J’ai vu cinq corridas ;
@alinea
A mon avis, si on veut se faire une idée assez juste de ce que peut être la corrida, ce n’est pas la peine d’en voir une seule. Le mieux est encore, si on est en province dans une vieille maison familiale, de faire un tour au grenier. On y trouvera probablement de ces épingles à chapeau qu’on utilisait encore entre les deux guerres. Elles mesurent en général près de vingt centimètres et comportent une espèce d’élargissement décoratif assez pesant à l’une des extrémités. A Paris, on trouve ça au marché aux puces et dans les brocantes.

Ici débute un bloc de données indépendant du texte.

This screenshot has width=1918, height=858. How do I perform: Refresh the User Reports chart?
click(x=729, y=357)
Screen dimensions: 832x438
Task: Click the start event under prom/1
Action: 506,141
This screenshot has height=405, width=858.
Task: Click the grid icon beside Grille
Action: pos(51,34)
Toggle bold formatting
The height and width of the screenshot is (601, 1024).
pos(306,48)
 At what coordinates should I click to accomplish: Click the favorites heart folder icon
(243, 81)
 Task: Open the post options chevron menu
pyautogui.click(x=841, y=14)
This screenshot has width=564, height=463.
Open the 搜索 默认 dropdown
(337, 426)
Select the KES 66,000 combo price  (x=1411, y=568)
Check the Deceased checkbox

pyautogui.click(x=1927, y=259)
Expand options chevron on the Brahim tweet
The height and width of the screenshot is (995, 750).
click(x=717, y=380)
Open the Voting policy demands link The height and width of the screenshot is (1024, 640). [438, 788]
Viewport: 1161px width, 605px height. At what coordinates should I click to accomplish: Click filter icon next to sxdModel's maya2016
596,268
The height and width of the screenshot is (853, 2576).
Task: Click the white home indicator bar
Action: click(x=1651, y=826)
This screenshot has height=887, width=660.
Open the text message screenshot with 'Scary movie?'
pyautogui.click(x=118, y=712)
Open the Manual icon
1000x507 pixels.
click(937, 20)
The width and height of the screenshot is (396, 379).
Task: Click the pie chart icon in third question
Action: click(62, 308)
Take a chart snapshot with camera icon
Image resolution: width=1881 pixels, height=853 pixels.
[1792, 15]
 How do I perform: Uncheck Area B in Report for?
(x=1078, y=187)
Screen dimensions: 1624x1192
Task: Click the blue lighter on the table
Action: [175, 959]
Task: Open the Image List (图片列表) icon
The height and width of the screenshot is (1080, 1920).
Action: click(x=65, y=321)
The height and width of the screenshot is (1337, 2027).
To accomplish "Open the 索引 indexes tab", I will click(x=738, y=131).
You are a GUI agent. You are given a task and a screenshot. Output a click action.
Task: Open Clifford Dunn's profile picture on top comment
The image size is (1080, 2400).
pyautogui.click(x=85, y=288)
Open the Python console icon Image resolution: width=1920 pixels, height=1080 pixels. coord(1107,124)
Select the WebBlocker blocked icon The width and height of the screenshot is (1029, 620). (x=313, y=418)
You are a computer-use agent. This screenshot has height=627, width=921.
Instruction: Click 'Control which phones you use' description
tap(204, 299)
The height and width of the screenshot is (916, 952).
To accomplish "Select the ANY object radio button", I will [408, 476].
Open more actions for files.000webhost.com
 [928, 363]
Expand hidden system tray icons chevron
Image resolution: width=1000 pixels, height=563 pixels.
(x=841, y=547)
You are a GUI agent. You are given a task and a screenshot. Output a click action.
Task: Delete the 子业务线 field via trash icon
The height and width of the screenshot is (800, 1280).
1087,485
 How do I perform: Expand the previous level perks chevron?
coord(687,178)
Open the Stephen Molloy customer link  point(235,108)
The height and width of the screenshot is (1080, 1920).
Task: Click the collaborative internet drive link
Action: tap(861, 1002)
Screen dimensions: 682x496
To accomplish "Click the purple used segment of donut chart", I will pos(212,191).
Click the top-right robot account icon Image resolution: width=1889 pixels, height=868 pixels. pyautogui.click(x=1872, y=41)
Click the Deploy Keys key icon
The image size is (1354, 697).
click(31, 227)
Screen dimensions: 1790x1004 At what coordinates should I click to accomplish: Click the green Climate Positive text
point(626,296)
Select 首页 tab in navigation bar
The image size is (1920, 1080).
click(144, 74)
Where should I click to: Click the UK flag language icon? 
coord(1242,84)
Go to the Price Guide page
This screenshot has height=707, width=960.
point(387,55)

Il importe de bien nettoyer la chose à l’alcool, de prévoir éventuellement un rappel de vaccination contre le tétanos. Vous vous placez alors à genoux sur une chaise basse. Un prie-Dieu ferait très bien l’affaire, de préférence « gothique », comme celui de madame Bovary, et vous demandez à un proche de vous en enfoncer deux, une de chaque côté, sur au moins deux centimètres, dans le gras de l’épaule ou entre la peau et l’os des omoplates. Les deux solutions sont possibles et indifférentes : c’est affaire de goût personnel.
Ensuite, on se lève et on fait plusieurs fois le tour de son appartement en gigotant autant qu’il est possible. Si ça saigne un peu, ce n’est pas bien grave. Si avec deux épingles à chapeau dans le lard on n’a pas encore bien compris, on en fait ajouter encore deux autres, and so on...
En général, après une demi-heure de cette petite expérimentation (mais pour les plus imaginatifs, une expérience de pensée suffit) on a parfaitement compris.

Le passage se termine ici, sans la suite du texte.